Discover the 4 totally different exception sorts and the catch-all on the backside. Each corresponds to an actual class of failure: area errors (ValueError), signature mismatches (TypeError), infrastructure outages (ToolUnavailableError), and the Don Rumsfeld unknown unknowns (Exception). Separating them offers you cleaner error messages, which give the mannequin higher alerts for restoration.
The catch-all is necessary and maybe controversial. Some type guides will inform you by no means to catch a naked Exception. In an agent dispatcher, the choice — letting an surprising exception kill the loop — is worse. The mannequin loses the possibility to get well, the person loses the response, and also you lose the dialog historical past you could possibly have used to debug what occurred. Higher to catch, log, and hand the message to the mannequin.
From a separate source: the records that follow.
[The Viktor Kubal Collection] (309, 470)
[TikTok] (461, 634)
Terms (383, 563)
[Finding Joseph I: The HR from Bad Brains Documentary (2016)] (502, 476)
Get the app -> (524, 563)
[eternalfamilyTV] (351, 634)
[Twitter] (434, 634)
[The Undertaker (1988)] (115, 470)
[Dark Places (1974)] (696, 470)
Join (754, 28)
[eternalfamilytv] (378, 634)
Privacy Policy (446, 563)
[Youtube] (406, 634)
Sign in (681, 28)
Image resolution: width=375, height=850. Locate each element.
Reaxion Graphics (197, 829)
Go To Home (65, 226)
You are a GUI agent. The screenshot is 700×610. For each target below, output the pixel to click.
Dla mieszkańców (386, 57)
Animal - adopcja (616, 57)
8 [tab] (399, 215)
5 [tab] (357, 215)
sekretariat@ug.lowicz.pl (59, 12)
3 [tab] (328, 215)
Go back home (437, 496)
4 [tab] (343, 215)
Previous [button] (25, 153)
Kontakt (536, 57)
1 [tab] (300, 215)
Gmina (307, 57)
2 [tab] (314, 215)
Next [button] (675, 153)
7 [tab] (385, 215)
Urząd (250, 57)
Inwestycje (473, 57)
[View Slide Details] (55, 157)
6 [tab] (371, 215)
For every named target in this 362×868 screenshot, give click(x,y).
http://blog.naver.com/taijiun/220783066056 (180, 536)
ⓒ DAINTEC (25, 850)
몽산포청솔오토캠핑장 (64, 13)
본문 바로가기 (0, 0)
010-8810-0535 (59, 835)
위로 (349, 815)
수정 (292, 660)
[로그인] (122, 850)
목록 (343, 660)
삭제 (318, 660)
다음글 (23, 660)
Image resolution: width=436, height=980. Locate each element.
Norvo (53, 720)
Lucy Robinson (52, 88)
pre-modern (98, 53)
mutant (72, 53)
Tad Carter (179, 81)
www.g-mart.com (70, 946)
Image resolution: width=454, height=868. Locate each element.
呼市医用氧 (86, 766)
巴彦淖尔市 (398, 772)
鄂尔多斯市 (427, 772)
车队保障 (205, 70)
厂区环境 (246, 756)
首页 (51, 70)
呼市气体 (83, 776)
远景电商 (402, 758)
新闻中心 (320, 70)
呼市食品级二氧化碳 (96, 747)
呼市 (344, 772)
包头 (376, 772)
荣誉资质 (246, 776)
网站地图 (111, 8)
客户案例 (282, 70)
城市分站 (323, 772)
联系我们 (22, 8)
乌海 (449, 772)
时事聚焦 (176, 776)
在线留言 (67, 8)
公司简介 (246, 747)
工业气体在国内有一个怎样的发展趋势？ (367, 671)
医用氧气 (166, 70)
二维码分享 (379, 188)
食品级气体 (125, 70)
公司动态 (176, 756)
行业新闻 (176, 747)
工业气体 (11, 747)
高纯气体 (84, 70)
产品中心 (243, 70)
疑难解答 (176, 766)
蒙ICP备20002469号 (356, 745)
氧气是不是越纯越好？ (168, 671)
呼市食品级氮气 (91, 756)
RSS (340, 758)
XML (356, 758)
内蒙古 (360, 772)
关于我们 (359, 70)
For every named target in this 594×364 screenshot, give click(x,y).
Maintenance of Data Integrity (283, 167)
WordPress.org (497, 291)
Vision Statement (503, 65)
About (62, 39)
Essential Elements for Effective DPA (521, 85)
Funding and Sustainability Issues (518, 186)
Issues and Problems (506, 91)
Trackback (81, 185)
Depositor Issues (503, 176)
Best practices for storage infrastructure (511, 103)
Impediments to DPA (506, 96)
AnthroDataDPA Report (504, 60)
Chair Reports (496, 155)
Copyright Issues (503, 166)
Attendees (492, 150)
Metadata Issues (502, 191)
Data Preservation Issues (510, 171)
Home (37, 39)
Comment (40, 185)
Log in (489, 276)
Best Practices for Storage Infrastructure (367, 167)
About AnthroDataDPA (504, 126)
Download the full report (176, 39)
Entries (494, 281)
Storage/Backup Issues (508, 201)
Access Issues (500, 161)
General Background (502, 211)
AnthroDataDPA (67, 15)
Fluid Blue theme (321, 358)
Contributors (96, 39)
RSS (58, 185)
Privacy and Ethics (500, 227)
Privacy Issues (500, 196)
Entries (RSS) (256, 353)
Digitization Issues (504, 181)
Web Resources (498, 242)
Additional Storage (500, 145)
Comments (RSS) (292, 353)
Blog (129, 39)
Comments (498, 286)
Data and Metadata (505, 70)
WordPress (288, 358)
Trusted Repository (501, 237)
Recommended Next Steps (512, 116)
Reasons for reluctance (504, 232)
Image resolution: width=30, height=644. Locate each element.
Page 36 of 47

Sample 2: Malformed Software Calls From the Mannequin
The mannequin sometimes hallucinates a device title that doesn’t exist, or sends arguments underneath the mistaken keys (city as an alternative of metropolis, for instance). The primary protection within the snippet above handles the primary case: earlier than we even attempt to dispatch, we verify the title towards the registry and return a corrective message itemizing the legitimate names.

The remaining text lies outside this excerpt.